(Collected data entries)
________
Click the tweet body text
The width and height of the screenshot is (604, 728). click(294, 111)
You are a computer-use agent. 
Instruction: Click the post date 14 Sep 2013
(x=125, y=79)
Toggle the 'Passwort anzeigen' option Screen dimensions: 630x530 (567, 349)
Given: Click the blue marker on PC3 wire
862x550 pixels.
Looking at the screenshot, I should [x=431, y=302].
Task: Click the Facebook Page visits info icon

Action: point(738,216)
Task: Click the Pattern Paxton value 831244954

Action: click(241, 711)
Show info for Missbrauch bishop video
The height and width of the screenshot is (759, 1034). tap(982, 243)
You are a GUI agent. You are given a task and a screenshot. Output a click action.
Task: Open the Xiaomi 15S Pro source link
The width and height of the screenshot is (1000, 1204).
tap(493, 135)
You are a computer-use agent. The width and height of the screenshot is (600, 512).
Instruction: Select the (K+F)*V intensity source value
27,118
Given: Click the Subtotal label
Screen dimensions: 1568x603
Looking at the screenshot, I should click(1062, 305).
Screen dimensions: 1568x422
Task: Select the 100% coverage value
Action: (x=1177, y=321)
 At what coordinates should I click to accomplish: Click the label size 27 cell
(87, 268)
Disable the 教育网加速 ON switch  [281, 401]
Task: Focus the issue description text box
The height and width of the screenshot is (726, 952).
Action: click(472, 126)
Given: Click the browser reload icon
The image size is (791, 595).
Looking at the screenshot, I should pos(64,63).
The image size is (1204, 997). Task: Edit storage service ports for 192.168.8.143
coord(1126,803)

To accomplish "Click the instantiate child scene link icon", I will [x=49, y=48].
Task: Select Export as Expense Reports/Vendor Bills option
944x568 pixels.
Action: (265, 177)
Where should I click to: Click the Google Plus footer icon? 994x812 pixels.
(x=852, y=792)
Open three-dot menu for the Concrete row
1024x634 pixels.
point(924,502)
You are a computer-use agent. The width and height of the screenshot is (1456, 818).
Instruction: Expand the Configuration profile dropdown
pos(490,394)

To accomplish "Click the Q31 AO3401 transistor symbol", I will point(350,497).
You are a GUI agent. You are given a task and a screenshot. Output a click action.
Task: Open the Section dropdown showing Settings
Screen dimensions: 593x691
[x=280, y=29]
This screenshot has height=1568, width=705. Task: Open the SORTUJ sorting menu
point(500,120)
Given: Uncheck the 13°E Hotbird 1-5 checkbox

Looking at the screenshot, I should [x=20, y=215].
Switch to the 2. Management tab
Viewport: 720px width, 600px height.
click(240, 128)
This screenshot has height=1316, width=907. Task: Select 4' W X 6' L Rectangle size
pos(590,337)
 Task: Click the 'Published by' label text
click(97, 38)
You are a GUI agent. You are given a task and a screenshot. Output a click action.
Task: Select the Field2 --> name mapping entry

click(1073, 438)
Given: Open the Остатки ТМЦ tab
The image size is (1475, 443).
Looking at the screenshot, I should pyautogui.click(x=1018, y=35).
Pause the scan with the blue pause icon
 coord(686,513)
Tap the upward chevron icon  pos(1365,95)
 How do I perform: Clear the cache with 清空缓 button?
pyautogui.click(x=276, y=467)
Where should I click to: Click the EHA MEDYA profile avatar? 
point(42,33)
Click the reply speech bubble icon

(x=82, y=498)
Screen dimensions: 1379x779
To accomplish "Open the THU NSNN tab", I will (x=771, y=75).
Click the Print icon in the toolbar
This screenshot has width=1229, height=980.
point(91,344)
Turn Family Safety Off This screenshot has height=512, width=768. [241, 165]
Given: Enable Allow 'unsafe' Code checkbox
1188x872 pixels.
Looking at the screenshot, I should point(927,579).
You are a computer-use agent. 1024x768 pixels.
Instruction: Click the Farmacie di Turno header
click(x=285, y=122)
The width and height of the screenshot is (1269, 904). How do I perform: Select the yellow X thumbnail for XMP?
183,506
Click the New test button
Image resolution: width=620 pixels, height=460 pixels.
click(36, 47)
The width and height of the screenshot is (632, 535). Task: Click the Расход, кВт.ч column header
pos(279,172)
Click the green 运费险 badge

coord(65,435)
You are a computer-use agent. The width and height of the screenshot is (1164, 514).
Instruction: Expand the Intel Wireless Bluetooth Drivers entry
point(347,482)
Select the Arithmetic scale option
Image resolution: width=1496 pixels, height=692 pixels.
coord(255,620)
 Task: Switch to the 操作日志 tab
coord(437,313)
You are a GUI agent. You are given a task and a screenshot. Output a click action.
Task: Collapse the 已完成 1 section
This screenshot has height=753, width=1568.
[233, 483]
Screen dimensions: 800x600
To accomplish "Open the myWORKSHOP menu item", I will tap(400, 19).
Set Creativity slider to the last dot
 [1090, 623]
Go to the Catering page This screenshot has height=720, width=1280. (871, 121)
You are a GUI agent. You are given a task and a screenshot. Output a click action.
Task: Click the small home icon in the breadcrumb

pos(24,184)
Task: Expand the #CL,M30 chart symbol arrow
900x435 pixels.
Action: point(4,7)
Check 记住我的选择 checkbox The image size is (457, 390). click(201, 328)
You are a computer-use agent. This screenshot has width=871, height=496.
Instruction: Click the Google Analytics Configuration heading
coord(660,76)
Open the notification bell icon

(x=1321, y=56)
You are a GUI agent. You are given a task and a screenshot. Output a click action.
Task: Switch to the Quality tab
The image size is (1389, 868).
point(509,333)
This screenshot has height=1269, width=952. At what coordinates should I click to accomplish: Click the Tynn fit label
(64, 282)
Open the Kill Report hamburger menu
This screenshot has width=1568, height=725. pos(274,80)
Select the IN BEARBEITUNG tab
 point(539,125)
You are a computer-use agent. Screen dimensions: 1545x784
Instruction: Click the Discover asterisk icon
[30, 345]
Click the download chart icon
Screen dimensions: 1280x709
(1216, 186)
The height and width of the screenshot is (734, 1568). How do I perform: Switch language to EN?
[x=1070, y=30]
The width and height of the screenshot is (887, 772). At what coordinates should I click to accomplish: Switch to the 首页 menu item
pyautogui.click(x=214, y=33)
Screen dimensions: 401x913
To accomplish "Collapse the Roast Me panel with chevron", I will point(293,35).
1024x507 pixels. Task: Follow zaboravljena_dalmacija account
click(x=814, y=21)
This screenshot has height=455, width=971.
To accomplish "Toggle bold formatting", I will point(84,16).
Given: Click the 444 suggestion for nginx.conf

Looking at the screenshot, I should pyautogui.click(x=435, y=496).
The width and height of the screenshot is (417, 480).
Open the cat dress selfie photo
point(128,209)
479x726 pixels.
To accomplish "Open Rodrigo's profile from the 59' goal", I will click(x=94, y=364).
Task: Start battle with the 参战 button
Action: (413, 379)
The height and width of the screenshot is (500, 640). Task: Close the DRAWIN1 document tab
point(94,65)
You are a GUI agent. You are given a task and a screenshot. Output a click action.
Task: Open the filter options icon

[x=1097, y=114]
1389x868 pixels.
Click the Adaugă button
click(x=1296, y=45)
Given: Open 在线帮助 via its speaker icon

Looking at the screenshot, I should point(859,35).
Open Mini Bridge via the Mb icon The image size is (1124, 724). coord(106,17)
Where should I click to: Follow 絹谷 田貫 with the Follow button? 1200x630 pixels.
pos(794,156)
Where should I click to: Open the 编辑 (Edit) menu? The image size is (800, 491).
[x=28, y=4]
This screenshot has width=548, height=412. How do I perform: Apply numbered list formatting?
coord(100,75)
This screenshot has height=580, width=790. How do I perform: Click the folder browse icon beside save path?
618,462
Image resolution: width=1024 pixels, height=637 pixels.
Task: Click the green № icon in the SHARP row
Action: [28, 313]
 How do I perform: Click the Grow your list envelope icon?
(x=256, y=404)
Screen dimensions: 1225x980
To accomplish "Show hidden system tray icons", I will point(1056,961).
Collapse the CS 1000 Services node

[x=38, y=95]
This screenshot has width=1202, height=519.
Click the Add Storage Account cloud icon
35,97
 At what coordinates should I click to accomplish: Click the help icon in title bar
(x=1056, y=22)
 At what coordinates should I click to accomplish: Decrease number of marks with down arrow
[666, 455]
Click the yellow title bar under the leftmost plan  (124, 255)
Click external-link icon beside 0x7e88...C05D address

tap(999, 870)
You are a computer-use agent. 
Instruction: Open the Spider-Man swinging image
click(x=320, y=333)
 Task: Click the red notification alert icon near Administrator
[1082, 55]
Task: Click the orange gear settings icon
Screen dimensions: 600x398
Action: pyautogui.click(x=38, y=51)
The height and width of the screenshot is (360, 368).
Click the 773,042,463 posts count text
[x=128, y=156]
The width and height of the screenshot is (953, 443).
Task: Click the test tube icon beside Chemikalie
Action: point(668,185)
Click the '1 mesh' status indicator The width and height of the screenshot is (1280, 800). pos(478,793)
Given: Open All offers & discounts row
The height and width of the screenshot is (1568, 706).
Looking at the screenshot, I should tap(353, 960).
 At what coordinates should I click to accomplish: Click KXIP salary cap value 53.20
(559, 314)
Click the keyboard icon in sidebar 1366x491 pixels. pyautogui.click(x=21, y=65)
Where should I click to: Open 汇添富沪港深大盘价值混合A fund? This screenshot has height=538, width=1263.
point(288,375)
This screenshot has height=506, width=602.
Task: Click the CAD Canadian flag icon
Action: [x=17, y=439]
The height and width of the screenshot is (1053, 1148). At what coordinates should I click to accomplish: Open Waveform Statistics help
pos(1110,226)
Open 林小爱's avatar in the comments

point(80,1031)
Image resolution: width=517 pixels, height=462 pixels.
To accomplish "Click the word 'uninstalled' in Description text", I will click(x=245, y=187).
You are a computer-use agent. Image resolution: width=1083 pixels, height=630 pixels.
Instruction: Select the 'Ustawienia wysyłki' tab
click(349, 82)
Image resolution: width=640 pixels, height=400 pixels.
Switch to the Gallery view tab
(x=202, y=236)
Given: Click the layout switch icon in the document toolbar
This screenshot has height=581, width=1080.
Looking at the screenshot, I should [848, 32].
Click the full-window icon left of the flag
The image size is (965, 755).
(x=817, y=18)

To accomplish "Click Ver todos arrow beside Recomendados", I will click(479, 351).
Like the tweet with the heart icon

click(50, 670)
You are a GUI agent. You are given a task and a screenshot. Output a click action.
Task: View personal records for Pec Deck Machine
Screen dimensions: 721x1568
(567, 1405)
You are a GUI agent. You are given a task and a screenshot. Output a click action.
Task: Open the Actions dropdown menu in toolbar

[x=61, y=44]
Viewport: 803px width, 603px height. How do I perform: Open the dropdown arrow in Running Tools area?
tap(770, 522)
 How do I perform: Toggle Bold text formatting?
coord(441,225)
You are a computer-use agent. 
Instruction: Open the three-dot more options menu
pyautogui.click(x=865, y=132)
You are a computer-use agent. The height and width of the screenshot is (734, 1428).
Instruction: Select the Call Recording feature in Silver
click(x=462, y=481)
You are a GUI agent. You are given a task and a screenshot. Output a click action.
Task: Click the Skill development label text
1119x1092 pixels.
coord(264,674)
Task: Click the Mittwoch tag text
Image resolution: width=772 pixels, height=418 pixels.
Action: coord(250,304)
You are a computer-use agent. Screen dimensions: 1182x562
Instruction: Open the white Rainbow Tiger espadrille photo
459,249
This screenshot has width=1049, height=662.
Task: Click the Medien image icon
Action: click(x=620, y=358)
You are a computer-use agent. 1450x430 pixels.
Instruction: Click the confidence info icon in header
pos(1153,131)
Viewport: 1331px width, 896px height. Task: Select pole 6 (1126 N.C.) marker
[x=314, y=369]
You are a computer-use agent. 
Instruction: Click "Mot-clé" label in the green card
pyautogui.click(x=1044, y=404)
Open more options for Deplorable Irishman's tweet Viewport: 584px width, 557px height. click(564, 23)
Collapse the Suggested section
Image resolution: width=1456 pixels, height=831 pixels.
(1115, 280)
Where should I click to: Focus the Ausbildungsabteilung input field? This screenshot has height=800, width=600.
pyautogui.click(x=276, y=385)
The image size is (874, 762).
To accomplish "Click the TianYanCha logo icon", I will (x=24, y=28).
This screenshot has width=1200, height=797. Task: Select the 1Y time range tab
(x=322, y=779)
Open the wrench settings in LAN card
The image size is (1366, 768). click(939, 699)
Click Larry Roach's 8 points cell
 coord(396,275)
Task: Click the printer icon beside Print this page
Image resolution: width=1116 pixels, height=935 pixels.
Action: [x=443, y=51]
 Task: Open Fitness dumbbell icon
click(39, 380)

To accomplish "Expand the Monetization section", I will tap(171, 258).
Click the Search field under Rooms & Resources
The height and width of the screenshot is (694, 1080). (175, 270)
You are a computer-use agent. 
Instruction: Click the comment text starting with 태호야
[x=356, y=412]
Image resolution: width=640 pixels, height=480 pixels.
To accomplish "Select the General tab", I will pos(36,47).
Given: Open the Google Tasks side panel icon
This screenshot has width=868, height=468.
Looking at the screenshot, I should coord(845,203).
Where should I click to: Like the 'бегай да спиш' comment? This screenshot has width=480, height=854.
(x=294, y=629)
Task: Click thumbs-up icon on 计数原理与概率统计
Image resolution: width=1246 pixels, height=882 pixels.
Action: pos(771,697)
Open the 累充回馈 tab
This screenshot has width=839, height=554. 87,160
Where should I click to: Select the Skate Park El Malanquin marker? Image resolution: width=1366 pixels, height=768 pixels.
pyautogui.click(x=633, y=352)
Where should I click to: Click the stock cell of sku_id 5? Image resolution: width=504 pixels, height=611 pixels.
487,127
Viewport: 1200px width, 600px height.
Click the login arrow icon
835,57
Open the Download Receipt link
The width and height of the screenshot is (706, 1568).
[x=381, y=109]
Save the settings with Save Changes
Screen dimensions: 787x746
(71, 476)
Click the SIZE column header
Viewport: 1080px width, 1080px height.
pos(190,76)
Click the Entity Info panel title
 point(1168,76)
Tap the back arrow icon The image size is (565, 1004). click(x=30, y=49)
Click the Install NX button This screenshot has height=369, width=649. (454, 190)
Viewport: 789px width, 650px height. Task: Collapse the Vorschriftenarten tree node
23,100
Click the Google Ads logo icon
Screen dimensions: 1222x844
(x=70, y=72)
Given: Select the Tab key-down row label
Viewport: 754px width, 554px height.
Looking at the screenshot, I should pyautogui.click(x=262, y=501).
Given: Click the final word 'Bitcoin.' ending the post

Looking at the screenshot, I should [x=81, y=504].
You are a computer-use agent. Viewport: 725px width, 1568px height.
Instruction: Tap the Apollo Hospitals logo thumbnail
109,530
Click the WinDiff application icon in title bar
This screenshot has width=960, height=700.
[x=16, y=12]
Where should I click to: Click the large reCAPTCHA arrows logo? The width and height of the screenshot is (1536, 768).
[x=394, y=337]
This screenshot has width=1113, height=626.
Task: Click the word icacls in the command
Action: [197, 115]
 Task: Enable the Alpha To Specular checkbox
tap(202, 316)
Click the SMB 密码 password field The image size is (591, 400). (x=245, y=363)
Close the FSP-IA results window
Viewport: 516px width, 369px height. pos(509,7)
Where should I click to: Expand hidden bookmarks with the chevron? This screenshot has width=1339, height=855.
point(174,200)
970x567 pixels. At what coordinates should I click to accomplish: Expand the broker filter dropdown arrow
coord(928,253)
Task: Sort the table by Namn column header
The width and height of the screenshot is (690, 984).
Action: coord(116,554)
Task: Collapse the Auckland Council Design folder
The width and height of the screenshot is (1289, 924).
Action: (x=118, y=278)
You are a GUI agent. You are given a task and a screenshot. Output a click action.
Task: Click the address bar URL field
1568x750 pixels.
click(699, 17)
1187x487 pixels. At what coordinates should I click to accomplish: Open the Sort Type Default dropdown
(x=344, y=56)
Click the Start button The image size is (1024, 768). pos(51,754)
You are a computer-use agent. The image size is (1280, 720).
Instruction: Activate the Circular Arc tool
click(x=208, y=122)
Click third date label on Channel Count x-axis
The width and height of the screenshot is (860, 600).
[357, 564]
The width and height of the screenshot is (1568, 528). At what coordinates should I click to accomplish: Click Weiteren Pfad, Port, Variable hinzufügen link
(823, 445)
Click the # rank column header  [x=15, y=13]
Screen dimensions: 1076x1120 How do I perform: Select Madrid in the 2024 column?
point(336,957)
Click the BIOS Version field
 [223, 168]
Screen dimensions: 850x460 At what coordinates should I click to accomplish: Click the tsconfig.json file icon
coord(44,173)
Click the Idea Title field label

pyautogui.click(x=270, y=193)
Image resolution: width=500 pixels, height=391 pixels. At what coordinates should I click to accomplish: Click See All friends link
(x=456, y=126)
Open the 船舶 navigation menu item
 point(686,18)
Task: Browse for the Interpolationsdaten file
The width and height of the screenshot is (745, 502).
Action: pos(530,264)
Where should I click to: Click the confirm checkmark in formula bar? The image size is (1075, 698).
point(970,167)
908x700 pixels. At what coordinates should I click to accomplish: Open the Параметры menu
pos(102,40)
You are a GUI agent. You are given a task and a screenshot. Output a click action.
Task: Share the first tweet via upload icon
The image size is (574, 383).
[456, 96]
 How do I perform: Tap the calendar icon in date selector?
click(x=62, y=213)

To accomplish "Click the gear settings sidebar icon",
________
Exercise goal
Check every line above for the string "Print" and copy those that have it.

Task solution
Click the Print icon in the toolbar
Task: Click the printer icon beside Print this page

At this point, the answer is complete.